If the behavior of small children is any guide, curiosity toward the natural world is inborn. So I can only suppose that women’s feeling of alienation from Nature is a result of internalized social norms and values, such as the perception of the outside as dirty, messy and – above all, perhaps – dangerous. But might the success of this conditioning derive in part from the very impulse to feel at home in the world? Given proper knowledge and appreciation of the natural world, there’s no reason why girls as well as boys can’t grow up with a finely honed appreciation of that which resists our attempts to neaten up and exert control.

. . . Had I lived in rural England before the nineteenth century, I might have gone out on St. John’s Eve (June 24) in search of fern seed, especially those of bracken. I would also have carried along twelve pewter plates. Under the first bracken I could find, I would have stacked the twelve plates and waited until midnight. At that time, it was believed, the invisible fern seeds would pass through the first eleven plates and land on the twelfth.
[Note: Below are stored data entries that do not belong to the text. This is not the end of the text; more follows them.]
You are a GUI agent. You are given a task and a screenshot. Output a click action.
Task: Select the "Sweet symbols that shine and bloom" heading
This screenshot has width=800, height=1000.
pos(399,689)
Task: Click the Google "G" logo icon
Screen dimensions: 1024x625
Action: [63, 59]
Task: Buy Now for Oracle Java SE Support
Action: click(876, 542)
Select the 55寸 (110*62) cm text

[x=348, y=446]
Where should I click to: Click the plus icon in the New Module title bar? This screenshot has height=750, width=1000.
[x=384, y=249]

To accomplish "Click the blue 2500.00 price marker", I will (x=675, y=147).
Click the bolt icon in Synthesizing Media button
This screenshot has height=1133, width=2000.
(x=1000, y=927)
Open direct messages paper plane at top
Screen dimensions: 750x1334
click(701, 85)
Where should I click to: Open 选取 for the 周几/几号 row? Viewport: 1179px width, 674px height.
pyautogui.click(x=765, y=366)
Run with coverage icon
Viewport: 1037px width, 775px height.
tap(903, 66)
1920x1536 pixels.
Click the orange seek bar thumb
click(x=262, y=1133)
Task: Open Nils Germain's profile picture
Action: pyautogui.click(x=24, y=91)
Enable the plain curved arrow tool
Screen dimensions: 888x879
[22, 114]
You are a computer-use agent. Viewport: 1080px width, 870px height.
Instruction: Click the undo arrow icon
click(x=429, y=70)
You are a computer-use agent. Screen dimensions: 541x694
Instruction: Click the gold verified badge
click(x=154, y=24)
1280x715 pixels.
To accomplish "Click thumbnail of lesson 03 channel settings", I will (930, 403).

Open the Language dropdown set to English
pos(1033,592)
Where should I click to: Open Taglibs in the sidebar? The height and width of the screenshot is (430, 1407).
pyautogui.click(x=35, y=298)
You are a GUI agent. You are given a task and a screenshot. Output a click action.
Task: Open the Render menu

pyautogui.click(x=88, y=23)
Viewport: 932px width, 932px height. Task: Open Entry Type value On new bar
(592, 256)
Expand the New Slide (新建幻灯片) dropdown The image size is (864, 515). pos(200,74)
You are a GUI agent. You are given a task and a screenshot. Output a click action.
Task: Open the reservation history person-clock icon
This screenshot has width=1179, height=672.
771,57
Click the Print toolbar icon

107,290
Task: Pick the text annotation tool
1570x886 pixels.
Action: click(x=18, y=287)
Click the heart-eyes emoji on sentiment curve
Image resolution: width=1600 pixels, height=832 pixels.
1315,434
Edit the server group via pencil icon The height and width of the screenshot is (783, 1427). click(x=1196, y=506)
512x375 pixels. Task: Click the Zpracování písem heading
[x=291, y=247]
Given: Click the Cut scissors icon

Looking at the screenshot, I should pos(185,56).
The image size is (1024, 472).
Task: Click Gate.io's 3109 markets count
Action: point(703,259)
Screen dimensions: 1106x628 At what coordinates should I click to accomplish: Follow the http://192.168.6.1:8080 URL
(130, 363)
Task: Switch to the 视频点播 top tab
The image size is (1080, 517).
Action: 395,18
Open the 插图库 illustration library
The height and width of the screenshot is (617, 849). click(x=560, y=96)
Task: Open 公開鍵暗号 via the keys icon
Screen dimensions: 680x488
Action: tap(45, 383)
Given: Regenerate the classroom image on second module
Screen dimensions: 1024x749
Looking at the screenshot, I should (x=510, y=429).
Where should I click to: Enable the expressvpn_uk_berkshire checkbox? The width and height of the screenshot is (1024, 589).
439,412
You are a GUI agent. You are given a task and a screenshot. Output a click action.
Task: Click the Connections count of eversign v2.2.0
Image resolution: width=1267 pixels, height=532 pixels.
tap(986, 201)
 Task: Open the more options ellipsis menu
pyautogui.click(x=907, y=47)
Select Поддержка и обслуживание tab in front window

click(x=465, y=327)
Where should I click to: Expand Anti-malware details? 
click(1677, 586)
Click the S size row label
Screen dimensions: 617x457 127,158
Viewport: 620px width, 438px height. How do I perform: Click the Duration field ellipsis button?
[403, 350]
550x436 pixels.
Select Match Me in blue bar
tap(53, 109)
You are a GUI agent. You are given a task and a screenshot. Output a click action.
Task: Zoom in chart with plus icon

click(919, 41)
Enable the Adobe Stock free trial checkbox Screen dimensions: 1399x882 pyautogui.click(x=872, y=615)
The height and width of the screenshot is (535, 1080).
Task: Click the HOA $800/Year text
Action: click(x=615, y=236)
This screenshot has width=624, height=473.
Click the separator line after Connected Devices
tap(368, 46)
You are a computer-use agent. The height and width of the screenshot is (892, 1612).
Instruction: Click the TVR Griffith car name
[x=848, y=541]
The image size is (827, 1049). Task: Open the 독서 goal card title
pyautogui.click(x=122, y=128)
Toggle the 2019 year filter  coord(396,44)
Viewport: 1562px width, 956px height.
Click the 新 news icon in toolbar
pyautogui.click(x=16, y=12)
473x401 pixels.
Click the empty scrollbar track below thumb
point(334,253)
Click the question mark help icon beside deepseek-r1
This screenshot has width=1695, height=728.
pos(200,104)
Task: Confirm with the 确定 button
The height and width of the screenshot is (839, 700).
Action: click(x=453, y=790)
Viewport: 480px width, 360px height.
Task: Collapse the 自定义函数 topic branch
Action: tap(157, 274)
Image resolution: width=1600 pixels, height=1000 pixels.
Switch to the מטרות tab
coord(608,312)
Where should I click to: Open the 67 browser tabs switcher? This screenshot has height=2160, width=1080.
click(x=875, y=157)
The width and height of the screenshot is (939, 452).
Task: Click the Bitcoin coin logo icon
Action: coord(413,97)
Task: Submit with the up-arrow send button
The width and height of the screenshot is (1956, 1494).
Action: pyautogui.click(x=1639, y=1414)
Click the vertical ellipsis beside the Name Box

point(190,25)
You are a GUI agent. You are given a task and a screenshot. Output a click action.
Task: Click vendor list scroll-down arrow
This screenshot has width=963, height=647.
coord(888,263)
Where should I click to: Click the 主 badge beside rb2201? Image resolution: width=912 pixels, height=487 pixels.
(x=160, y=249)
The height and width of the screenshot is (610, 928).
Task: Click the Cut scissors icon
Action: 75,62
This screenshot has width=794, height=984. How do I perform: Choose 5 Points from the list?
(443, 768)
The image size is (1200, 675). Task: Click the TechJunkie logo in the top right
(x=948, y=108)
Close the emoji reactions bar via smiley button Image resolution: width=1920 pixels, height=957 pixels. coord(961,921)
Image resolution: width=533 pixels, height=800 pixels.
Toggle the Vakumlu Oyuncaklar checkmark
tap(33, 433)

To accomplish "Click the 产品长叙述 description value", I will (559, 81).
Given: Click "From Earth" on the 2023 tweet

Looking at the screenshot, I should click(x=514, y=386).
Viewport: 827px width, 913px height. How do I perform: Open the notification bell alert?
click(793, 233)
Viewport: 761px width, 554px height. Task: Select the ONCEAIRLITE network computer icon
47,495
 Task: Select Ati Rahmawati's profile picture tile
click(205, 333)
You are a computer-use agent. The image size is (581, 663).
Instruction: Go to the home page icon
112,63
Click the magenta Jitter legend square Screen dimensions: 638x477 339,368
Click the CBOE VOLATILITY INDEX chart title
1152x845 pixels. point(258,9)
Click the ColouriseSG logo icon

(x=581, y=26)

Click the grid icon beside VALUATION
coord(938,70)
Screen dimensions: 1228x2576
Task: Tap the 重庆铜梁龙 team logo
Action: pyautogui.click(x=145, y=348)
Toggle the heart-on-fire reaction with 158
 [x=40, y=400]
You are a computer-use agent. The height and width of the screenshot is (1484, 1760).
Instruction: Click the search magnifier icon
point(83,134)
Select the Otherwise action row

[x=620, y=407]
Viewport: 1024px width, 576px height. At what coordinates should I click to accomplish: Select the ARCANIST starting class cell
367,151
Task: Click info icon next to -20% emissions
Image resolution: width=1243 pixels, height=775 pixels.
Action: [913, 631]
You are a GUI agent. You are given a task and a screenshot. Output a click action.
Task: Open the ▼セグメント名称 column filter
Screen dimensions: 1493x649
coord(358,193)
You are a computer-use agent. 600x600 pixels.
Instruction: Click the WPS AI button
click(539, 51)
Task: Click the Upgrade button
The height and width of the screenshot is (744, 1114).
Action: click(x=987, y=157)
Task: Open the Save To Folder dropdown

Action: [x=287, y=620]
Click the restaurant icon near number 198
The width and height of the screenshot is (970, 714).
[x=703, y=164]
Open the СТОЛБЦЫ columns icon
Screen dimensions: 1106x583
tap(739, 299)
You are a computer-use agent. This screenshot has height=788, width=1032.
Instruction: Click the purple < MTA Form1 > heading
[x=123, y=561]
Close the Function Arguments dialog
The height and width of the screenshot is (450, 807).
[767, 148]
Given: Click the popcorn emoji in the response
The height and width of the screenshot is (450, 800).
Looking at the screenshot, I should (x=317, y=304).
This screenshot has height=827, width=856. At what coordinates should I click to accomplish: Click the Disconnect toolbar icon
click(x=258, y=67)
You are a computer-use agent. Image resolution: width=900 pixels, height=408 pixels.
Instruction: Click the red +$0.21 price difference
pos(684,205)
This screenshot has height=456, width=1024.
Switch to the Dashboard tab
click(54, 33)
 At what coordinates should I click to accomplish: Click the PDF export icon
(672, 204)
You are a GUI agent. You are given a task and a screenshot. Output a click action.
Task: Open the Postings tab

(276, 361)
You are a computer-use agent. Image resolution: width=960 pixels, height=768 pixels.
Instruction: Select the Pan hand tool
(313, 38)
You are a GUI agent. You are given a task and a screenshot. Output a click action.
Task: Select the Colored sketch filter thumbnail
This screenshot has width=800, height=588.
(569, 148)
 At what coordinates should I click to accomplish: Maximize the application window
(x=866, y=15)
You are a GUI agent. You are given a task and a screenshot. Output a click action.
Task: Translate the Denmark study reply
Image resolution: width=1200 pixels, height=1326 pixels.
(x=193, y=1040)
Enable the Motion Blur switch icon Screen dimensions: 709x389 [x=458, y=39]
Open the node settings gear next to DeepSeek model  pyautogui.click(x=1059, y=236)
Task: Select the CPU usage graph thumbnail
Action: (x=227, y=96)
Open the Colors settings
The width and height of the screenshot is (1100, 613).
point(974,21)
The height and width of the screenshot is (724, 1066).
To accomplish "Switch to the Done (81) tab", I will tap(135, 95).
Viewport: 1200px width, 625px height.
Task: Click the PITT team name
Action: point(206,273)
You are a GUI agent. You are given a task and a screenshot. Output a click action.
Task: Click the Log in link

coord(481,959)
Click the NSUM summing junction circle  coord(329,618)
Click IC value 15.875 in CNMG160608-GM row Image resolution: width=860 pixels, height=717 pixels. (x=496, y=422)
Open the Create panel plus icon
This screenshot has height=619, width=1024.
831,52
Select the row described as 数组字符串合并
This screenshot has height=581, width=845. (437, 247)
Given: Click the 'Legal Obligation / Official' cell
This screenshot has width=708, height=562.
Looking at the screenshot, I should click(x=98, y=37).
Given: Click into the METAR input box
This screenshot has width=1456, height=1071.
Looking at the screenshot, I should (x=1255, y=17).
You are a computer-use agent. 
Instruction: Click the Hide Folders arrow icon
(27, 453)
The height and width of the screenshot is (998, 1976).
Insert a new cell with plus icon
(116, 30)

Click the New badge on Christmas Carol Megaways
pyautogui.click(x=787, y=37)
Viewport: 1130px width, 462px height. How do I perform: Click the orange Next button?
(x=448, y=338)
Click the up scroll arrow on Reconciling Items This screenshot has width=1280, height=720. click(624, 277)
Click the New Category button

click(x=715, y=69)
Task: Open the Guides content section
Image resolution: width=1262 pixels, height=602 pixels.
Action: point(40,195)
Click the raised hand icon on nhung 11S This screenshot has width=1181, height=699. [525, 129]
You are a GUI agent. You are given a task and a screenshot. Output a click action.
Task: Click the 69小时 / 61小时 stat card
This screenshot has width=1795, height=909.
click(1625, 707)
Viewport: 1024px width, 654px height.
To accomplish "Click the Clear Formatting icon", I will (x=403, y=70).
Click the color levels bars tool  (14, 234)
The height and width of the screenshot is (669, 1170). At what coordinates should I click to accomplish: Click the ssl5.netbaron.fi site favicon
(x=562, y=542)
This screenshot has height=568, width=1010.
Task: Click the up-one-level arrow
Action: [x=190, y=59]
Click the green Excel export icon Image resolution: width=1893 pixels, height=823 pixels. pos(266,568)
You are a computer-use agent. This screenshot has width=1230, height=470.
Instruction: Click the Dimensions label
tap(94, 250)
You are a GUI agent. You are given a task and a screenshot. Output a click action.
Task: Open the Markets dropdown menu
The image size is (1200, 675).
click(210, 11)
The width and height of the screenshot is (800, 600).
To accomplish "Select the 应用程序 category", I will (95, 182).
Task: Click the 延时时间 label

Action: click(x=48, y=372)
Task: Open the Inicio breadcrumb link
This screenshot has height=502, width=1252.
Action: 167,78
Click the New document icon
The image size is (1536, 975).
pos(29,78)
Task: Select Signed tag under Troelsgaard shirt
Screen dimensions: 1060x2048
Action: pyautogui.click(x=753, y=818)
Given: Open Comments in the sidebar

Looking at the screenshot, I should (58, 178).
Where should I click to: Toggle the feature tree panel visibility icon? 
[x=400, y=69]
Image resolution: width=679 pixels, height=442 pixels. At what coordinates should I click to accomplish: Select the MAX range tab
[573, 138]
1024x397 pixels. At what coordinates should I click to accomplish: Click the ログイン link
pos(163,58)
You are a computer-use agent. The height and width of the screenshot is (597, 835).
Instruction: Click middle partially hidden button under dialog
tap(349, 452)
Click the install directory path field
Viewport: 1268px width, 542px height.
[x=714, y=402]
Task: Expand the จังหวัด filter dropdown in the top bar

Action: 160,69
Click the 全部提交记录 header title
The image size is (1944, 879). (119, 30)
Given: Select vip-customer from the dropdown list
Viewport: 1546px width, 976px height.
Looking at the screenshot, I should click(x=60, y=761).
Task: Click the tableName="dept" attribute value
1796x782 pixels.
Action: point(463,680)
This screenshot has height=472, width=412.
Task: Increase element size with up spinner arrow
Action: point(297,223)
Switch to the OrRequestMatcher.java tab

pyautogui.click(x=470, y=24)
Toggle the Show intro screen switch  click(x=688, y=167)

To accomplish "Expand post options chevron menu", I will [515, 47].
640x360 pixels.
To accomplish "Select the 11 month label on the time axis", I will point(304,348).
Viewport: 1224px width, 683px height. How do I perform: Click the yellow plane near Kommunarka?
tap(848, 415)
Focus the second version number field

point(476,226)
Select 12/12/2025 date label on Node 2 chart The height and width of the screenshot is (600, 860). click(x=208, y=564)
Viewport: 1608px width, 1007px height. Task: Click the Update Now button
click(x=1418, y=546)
The twelfth plate’s seeds would confer magical powers on me. I, too, would be invisible. Even better, I would understand the language of wild animals.
(Marcia Bonta, Appalachian Summer)

I began by talking about “graceful living”: to me, this implies above all a sense of balance and harmony. Artists and naturalists alike can teach us how to recognize the grace that already suffuses the world without our intervention. Between the garden and the wilderness, it seems to me, we need not erect a barrier as stark as the ring of fencing that encloses the unicorn in the tapestry. But if we value our sanity, we must resist the impulse to civilize and manage every square inch of the back forty. Here’s a poem by Wendell Berry that frames the challenge as succinctly and eloquently as anything I’ve ever read.

To the Unseeable Animal

My daughter: “I hope there’s an animal
somewhere that nobody has ever seen.
And I hope nobody ever sees it.”

Being, whose flesh dissolves
at our glance, knower
of the secret sums and measures,
you are always here,
dwelling in the oldest sycamores,
visiting the faithful springs
when they are dark and the foxes
have crept to their edges.
I have come upon pools
in streams, places overgrown
with the woods’ shadow,
where I knew you had rested,
watching the little fish
hang still in the flow;
as I approached they seemed
particles of your clear mind
disappearing among the rocks.
I have walked deep in the woods
in the early morning, sure
that while I slept
your gaze passed over me.
That we do no know you
is your perfection
and our hope. The darkness
keeps us near you.

(Wendell Berry, Farming: A Handbook)

__________

I see from Google that at least one individual claims that the aforementioned Rickett’s Glen harbors just such an unseen animal: the Rickett’s Glen Sasquatch.